- **Directions**
Reproduce the records starting at the line that contains "Where should I click to: Click the range" and ending at the line that contains "Action: (144, 600)", requests included. Multiply each coordinate in the answers by 2.1 and round it to a whole number, rounding halves up, and leave every other number as it is.

- **Provided information**
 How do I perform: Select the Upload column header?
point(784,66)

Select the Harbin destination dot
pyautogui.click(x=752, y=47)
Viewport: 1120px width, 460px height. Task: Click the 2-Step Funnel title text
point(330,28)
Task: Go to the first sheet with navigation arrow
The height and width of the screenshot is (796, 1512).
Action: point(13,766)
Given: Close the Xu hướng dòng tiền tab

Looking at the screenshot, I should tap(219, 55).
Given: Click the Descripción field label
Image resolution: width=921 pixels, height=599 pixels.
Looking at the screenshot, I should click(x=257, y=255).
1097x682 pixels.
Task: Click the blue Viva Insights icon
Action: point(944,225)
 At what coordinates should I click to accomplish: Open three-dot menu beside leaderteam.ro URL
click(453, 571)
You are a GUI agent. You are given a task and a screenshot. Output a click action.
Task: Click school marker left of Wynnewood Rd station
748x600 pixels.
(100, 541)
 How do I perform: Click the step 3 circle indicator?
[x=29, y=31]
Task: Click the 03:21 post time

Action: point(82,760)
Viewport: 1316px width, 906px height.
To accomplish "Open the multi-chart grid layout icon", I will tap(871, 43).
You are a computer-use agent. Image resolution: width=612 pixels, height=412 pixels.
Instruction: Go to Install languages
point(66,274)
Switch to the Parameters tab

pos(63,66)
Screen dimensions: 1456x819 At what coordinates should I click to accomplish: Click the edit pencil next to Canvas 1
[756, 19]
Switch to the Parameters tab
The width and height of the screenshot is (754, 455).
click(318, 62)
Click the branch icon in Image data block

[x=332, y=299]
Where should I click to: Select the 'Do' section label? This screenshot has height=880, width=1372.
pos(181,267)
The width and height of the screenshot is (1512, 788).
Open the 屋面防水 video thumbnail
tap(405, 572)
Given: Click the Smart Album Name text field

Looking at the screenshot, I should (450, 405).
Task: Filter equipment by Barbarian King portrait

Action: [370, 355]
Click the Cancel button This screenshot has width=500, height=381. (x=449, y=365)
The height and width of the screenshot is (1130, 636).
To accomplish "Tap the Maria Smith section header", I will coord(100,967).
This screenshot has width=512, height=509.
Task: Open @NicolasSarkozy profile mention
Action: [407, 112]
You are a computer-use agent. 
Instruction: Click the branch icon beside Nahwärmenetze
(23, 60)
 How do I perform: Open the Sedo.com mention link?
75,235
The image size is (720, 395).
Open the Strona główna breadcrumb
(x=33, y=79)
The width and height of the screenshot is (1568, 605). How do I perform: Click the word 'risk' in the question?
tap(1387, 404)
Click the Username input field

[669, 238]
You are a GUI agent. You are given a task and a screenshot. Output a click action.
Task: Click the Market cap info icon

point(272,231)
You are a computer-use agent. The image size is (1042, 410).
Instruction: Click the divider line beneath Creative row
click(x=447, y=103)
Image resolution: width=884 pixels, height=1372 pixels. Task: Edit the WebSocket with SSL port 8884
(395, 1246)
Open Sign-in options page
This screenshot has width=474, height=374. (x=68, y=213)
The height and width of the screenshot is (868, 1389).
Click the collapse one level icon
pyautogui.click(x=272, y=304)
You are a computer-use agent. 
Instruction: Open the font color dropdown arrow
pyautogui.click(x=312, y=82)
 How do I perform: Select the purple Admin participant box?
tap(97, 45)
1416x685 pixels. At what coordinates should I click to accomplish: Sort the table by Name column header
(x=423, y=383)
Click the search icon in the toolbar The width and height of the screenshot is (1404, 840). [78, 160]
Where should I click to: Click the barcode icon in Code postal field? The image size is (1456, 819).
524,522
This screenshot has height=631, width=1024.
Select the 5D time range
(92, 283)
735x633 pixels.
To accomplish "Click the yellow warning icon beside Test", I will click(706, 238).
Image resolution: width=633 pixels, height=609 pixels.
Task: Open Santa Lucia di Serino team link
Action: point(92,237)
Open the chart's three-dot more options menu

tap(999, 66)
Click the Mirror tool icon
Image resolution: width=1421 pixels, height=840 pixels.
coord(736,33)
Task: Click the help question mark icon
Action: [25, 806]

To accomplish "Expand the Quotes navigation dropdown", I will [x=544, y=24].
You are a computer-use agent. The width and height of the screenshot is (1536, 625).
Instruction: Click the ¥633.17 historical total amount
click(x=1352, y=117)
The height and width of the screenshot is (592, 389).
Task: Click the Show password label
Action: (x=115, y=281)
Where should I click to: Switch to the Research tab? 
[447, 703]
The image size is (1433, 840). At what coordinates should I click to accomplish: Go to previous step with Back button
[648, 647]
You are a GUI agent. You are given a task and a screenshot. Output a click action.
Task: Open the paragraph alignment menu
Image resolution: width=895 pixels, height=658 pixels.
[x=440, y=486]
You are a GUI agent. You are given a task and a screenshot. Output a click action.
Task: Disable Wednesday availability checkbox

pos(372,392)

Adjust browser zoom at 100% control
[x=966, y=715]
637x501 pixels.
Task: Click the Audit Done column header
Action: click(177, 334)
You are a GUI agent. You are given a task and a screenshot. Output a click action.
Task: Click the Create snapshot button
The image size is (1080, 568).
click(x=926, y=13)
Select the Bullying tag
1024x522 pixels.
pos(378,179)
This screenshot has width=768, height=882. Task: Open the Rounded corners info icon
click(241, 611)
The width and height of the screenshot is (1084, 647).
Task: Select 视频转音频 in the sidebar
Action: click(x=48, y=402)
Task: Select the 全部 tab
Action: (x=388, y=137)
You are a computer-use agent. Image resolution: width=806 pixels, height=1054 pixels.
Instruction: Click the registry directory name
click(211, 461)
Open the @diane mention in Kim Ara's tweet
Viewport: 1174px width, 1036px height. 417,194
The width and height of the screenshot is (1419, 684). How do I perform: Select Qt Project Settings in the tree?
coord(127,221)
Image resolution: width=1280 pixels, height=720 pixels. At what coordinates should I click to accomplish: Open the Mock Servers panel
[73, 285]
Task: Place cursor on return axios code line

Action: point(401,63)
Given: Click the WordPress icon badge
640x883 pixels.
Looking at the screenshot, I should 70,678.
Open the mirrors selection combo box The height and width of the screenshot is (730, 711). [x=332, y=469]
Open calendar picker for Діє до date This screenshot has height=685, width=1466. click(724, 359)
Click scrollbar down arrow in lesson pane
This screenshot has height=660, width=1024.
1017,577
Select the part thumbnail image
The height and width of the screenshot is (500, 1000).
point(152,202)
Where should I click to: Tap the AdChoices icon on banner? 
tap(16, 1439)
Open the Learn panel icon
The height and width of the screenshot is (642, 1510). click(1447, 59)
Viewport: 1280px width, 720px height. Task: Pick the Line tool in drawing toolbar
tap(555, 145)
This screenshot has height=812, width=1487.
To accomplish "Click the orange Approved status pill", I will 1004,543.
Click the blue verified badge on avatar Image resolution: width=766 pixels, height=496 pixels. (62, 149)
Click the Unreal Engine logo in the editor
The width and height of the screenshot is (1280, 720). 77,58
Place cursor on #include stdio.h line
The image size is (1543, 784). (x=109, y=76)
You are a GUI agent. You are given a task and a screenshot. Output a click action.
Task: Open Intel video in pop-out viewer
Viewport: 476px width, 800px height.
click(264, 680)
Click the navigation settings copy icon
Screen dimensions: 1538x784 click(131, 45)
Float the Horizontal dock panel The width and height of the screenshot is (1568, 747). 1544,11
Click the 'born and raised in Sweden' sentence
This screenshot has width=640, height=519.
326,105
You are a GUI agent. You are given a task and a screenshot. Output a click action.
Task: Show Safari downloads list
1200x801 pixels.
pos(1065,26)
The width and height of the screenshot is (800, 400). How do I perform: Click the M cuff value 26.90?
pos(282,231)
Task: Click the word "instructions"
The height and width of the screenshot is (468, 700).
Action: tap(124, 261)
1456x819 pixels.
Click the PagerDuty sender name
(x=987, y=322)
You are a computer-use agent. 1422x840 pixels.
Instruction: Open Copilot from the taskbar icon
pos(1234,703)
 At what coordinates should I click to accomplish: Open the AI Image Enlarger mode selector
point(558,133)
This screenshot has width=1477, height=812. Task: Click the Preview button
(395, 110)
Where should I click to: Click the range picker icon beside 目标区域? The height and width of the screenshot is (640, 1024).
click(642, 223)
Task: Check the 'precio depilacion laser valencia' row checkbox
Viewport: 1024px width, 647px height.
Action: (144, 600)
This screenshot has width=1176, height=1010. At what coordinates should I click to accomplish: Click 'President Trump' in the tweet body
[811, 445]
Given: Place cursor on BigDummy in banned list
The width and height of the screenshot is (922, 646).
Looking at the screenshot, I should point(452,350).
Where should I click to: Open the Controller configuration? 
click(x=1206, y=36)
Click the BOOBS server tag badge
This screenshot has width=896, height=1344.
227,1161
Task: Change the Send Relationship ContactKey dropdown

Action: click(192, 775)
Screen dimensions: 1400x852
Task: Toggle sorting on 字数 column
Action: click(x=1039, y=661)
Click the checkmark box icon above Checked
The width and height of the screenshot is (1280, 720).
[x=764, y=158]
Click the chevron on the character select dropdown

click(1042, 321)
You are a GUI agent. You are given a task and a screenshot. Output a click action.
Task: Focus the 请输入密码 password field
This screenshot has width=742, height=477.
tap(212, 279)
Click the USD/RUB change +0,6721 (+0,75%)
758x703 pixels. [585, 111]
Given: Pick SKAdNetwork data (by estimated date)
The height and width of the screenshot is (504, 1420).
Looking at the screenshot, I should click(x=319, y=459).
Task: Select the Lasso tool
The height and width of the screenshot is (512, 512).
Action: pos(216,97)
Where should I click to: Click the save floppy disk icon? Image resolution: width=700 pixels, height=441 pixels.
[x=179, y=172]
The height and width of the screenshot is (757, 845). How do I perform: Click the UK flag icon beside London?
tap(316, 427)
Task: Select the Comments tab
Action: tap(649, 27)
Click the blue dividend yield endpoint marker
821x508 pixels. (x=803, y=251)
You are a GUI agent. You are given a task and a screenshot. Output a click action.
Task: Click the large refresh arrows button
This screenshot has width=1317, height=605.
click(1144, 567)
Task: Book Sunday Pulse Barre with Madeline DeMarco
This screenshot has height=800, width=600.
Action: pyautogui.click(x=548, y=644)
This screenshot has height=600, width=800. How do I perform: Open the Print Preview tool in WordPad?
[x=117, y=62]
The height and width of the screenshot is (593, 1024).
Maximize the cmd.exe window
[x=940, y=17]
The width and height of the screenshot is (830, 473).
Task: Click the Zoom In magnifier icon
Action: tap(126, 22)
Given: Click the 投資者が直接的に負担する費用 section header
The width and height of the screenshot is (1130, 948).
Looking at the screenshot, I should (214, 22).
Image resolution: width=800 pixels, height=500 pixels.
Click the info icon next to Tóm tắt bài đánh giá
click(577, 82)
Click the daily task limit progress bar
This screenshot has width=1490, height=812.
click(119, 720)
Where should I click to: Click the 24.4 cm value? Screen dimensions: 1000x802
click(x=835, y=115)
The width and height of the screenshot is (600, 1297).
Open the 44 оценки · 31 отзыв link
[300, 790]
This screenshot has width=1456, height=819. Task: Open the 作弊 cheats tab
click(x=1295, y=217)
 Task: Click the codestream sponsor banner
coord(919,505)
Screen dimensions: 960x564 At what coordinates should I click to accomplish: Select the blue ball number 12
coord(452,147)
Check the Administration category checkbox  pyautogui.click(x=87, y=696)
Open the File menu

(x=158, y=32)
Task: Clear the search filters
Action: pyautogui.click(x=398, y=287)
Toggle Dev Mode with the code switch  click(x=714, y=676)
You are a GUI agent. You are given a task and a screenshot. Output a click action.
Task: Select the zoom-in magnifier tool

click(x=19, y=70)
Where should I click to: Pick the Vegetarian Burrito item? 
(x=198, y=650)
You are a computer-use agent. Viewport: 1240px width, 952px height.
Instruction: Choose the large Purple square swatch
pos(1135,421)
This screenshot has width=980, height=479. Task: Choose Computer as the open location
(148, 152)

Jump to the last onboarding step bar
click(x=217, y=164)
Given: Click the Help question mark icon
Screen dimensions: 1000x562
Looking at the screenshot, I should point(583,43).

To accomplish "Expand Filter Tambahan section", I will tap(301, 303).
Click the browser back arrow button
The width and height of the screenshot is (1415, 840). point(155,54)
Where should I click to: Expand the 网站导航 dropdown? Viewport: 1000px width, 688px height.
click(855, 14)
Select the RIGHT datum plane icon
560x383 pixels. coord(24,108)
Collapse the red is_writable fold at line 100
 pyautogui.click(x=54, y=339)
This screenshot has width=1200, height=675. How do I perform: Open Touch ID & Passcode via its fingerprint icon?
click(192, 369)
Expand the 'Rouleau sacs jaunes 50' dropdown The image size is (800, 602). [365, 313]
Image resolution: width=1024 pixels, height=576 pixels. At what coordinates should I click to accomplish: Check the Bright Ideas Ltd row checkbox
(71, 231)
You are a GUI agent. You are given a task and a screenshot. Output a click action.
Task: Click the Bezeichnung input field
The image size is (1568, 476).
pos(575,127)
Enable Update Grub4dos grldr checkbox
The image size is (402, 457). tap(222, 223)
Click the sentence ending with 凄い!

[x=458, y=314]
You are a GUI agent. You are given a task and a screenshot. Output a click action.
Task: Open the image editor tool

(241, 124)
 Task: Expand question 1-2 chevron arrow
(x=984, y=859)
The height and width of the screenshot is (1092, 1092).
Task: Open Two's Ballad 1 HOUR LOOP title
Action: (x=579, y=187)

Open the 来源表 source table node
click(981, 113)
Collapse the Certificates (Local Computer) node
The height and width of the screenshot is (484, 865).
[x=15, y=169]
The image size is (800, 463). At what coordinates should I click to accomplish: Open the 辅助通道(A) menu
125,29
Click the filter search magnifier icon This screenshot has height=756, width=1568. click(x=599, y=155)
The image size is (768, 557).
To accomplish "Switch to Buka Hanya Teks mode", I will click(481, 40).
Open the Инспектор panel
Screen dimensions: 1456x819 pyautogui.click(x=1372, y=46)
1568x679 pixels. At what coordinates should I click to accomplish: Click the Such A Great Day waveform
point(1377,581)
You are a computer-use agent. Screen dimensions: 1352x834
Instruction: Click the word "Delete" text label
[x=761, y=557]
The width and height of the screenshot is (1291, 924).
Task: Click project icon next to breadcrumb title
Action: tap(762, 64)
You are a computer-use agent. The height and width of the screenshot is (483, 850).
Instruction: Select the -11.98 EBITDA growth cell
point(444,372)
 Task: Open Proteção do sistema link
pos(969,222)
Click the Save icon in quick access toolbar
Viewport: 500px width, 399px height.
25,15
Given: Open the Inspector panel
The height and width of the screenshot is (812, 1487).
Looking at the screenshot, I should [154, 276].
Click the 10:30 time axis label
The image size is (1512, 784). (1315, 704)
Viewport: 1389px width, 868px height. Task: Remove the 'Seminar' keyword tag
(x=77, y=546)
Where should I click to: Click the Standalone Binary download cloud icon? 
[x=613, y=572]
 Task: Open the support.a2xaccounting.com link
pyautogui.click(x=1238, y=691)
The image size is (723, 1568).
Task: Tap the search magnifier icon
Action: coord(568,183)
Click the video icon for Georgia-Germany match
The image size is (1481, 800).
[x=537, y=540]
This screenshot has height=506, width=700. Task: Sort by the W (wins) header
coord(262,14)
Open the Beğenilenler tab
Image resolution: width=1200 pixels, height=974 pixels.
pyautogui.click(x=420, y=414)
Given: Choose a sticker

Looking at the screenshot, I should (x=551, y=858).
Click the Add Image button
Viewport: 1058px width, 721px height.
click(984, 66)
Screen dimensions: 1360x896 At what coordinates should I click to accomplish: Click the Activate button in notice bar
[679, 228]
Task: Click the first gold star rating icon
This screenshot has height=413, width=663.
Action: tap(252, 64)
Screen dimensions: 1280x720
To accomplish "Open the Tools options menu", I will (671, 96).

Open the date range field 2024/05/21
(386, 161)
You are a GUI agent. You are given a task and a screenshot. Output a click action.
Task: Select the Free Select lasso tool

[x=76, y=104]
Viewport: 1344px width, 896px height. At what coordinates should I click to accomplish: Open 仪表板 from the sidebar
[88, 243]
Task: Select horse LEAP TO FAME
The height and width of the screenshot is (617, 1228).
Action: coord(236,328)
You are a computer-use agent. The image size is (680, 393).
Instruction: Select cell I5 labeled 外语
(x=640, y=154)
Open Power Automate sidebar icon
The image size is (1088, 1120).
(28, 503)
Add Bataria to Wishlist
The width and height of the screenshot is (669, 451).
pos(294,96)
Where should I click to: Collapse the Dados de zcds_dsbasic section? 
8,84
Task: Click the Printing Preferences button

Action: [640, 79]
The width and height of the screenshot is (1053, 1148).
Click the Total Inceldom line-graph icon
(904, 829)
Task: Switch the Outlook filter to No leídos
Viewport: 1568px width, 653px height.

- **Result of this task**
Where should I click to: Click the range picker icon beside 目标区域? The height and width of the screenshot is (640, 1024).
click(1348, 468)
Task: Check the 'precio depilacion laser valencia' row checkbox
Viewport: 1024px width, 647px height.
Action: (302, 1260)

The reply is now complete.